If Singer’s first human trial, scheduled for next year, shows the drug can protect patients from re-perfusion injury, it would provide the first workable hibernation treatment breakthrough in 20 years of global efforts.

Scientists have spent decades studying hibernating animals and their ability to slow their pulses and drop their body temperatures to the point of near-death for months on end - without damaging their brains and vital organs.

The hope is that such biological feats can be copied and used to create drug therapies for diseases including diabetes, Alzheimer’s and cancer.

Last month, researchers revealed that their studies show a biological trick performed by hibernating squirrels could prove key to developing a drug to protect stroke patients from brain damage.

Scientists from the US National Institute of Neurological Disorders and Stroke say that when squirrels hibernate, a protective process occurs in their cells that allows their brains to survive the reduced blood flow cutting vital supplies of oxygen and glucose.

“If we could turn on the process hibernators use, we could help protect the brain during a stroke,” says Joshua Bernstock, the neuroscientist who led the study.

Meanwhile, Italian scientists are exploring the possibility of putting cancer patients into a hibernation state in which their whole bodies could be cooled from a norm of 37°C to a deathly chilled 13°C.

Professor Marco Durante, a physicist at the Trento Institute for Fundamental Physics Applications, hopes this will bring bodily functions to a virtual standstill and give doctors more time to try to kill off tumours with radiation.

It is not yet technically possible to hibernate a human body in a way that could safeguard brains and vital organs from severe damage, but Durante believes this will be achieved within the next decade.

In February, at a conference for the American Association for the Advancement of Science, he said: “I’m confident we will be able to develop drugs that can induce this torpor safely.”

Hibernating animals have developed the ability to let their brains’ internal communications links - their synaptic networks - fall apart during their winter sleep.

But as the animals wake, the networks restore to full function.

These are massive challenges - but they could have huge benefits. In patients with Alzheimer’s disease, the brain’s synaptic connections fall apart, causing confusion and memory loss.

If investigators could learn the hibernators’ trick of rebuilding those connections, there is a possibility therapeutic hibernation could be used for preventing or treating Alzheimer’s disease.

Meanwhile, Singer is forging ahead with a world-first hibernatory drug trial for heart attack and stroke patients - by putting a targeted part of their body or brain into hibernation.

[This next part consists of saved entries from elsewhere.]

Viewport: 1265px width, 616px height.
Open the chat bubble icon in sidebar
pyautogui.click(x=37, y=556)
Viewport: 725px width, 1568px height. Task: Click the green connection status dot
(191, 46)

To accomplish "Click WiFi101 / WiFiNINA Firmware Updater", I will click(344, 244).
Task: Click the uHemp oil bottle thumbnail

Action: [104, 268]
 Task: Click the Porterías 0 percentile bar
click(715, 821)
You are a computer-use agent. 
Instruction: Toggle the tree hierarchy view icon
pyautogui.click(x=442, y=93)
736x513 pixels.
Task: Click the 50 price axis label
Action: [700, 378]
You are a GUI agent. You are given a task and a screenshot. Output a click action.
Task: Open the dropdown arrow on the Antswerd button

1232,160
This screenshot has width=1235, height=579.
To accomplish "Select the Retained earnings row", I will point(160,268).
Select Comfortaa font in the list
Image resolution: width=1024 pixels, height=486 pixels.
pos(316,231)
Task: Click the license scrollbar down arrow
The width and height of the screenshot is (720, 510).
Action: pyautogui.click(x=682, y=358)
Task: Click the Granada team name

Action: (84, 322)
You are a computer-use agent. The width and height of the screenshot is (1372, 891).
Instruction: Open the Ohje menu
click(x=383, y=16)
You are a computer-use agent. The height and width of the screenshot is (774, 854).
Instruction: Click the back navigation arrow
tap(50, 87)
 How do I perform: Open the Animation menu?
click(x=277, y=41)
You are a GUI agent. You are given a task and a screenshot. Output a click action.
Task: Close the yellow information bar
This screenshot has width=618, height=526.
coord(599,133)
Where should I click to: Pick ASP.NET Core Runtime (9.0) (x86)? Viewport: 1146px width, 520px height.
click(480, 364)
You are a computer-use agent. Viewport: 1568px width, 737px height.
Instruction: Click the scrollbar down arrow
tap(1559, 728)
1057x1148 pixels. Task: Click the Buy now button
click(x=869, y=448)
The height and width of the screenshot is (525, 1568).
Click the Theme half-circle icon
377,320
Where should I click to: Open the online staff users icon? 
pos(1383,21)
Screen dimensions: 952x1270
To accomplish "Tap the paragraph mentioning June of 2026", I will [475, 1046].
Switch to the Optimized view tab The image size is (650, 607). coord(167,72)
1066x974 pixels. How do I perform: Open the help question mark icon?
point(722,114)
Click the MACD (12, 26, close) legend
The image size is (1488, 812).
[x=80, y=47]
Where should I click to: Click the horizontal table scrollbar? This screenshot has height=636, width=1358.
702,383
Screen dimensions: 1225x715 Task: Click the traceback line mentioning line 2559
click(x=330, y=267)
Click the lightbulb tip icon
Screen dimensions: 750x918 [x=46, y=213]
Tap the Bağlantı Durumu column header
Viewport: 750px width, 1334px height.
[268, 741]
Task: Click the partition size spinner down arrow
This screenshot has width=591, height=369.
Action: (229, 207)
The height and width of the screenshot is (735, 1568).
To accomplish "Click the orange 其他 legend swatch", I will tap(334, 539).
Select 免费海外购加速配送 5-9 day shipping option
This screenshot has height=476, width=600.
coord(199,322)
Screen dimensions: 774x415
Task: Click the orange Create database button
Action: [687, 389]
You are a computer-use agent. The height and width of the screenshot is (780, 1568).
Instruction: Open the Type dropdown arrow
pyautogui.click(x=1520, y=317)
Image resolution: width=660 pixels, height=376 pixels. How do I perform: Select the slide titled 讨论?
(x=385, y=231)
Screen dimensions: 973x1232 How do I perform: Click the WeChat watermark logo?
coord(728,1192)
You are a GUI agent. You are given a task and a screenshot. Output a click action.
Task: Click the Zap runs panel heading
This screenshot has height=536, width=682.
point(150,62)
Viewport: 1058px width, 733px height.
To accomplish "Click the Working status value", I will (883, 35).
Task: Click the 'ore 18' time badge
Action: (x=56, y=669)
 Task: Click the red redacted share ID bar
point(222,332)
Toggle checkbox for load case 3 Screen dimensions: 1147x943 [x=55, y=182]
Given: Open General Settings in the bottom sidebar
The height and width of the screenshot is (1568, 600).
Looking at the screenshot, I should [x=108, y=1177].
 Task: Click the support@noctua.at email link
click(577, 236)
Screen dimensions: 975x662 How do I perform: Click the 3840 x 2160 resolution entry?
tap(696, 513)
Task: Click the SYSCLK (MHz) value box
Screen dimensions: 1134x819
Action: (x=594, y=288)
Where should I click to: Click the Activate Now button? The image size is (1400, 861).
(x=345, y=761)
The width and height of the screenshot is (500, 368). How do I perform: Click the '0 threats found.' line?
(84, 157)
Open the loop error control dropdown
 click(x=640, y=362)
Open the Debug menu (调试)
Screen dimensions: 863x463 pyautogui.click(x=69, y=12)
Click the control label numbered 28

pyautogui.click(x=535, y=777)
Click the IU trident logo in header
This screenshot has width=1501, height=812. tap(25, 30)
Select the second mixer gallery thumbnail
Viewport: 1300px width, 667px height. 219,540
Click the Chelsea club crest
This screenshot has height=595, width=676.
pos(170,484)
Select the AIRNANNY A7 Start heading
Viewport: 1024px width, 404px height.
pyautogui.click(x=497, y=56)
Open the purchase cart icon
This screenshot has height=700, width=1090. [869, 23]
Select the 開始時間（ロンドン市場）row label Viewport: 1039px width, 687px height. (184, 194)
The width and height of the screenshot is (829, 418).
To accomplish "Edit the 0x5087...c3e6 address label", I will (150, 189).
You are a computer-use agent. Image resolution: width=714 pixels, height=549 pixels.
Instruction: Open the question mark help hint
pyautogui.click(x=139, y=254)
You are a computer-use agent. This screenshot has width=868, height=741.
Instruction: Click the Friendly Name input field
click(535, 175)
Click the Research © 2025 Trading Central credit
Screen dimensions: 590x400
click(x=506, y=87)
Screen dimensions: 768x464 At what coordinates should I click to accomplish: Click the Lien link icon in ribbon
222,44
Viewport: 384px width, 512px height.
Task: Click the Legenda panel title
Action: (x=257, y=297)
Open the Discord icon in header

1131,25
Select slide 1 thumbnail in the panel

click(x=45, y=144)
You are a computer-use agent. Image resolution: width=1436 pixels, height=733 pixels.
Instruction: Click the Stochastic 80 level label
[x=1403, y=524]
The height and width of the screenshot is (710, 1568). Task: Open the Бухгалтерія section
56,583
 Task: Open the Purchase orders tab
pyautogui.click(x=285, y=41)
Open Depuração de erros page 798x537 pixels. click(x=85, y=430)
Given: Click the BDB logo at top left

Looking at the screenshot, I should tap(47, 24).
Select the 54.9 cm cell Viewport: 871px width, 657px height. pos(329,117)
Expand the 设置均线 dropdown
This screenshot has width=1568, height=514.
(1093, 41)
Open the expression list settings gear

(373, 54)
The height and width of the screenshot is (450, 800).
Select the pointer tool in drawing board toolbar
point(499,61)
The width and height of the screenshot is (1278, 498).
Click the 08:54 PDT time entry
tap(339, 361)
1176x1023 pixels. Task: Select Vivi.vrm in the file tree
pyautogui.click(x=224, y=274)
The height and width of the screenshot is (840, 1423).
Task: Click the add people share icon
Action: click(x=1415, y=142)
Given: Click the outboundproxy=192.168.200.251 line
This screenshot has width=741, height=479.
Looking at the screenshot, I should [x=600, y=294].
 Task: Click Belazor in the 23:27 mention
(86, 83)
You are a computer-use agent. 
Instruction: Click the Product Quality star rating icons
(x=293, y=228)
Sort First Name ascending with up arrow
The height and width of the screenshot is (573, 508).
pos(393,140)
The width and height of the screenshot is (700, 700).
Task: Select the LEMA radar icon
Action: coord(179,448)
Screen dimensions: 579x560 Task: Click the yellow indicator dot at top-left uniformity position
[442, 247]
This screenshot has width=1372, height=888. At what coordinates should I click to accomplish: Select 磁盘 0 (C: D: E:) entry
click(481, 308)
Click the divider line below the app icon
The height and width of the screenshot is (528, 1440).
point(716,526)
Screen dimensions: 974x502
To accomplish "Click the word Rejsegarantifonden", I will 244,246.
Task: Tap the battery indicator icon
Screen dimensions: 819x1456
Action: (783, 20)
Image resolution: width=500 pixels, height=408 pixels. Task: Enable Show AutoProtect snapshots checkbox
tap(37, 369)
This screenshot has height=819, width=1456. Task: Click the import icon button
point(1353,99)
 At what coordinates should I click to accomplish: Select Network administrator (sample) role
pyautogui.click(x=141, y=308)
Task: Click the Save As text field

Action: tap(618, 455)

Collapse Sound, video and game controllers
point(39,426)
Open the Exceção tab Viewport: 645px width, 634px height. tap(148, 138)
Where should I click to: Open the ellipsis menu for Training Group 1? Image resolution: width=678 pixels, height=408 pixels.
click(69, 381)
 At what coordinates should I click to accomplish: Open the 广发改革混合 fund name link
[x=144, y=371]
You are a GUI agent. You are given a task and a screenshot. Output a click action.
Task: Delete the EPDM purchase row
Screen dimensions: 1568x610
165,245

“If you have a heart attack, some of the tissue dies, but the surrounding cells shut down to protect themselves from the loss of blood supply,” he explains.

“This ‘myocardial hibernation’ has been known about for 20 years. A similar process happens in the kidneys after kidney failure, and in the brain after a stroke.

“The cells shut down in the hope the physical problem will repair itself, the organ’s function will return and the hibernating cells can re-awaken and recover.”